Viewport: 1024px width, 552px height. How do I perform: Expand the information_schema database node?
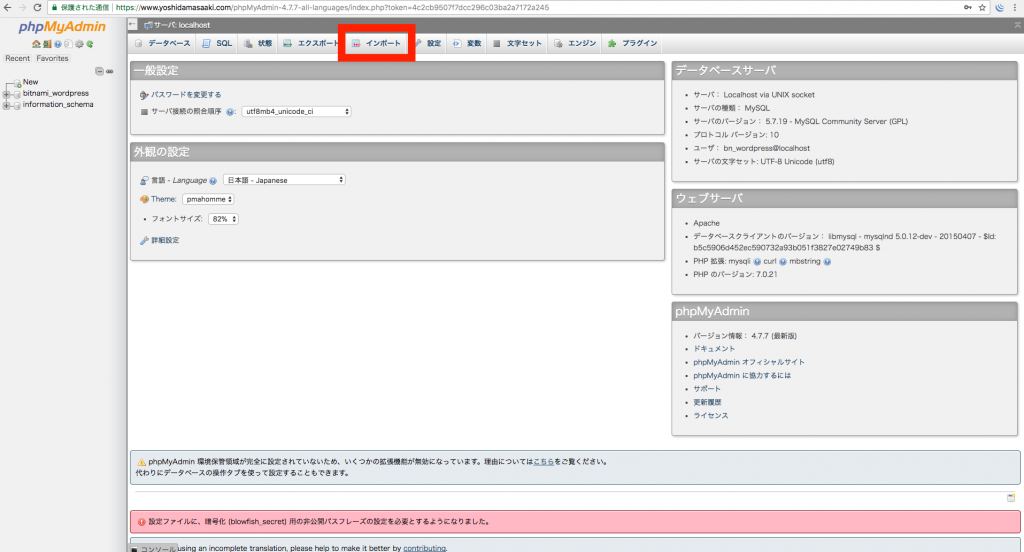[x=7, y=105]

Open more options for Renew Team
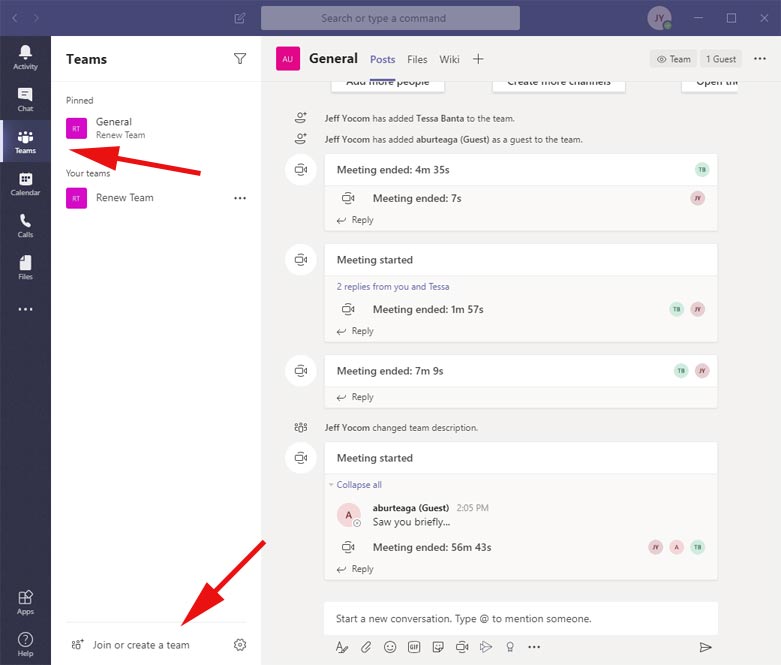tap(240, 198)
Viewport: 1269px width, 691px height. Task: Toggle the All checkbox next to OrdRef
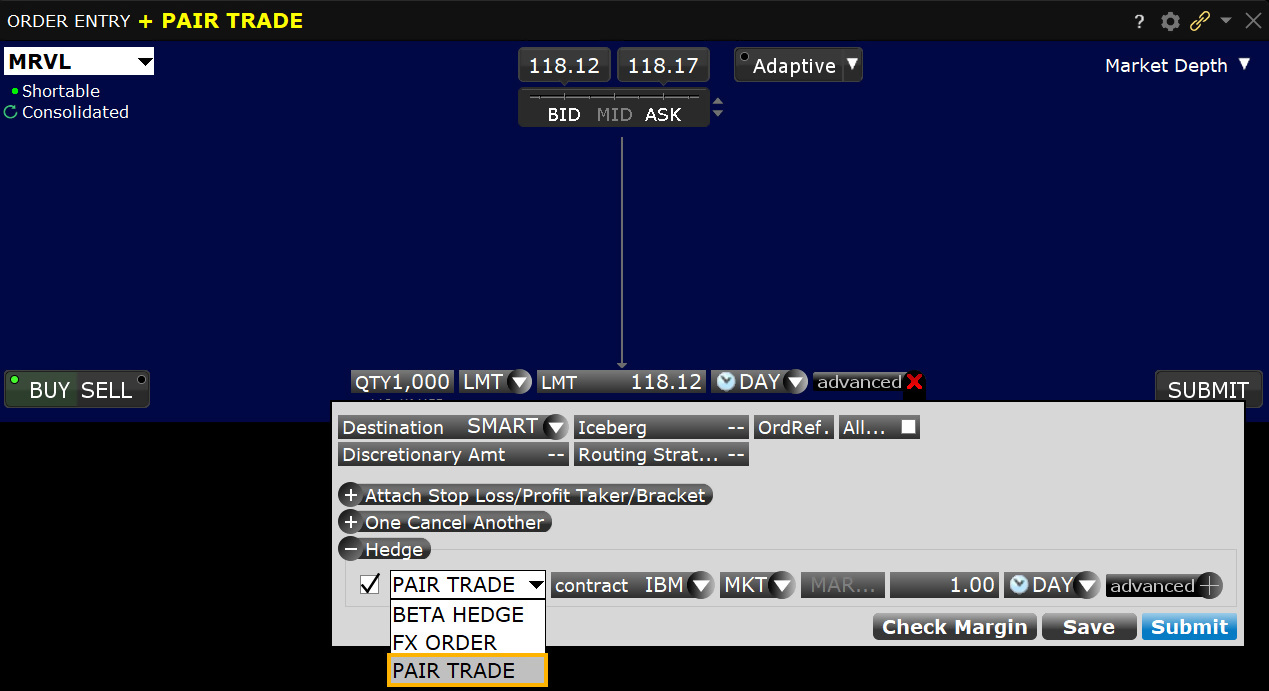pyautogui.click(x=908, y=427)
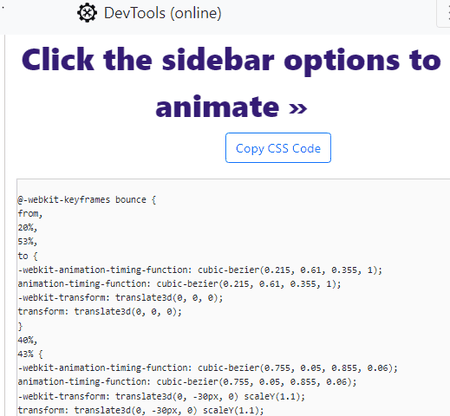The height and width of the screenshot is (416, 450).
Task: Open the DevTools (online) home link
Action: [x=149, y=13]
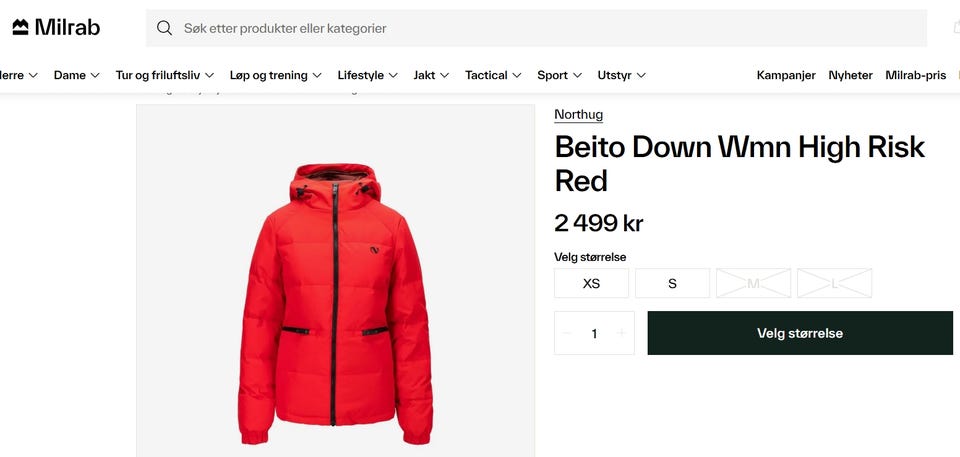960x457 pixels.
Task: Expand the Dame menu
Action: [x=76, y=75]
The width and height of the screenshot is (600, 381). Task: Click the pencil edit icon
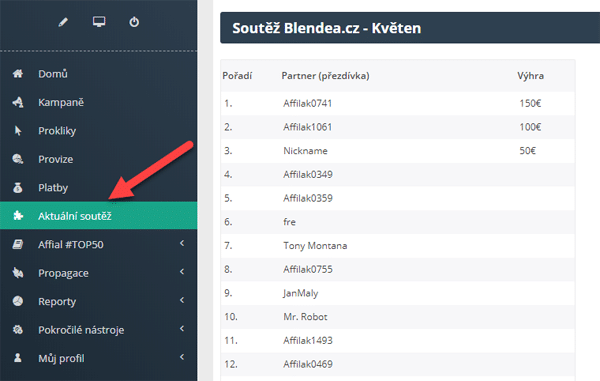(x=63, y=22)
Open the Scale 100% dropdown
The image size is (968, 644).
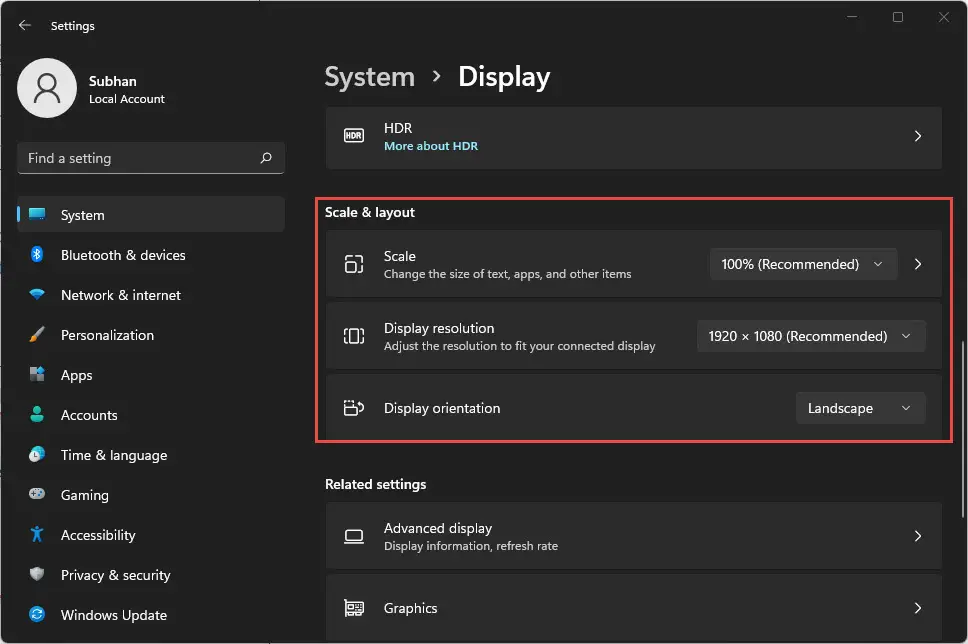coord(803,264)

* SCHRIFTLICHE ANFRAGE: Gib alle Einträge oben erneut wieder und ersetze darin „checkbox“ durch „check box“, ohne sonst etwas zu ändern. Lass die Bilder in deiner Antwort weg.

* DIE ANTWORT:
Viewport: 1024px width, 552px height. How do I perform: Expand the information_schema database node?
[x=7, y=105]

Open more options for Renew Team
tap(240, 198)
Viewport: 1269px width, 691px height. Task: Toggle the All check box next to OrdRef
pyautogui.click(x=908, y=427)
The height and width of the screenshot is (416, 450).
Task: Open the DevTools (online) home link
Action: [x=149, y=13]
960x457 pixels.
Task: Expand the Dame menu
Action: [x=76, y=75]
The width and height of the screenshot is (600, 381). Task: Click the pencil edit icon
(x=63, y=22)
Open the Scale 100% dropdown
The image size is (968, 644).
coord(803,264)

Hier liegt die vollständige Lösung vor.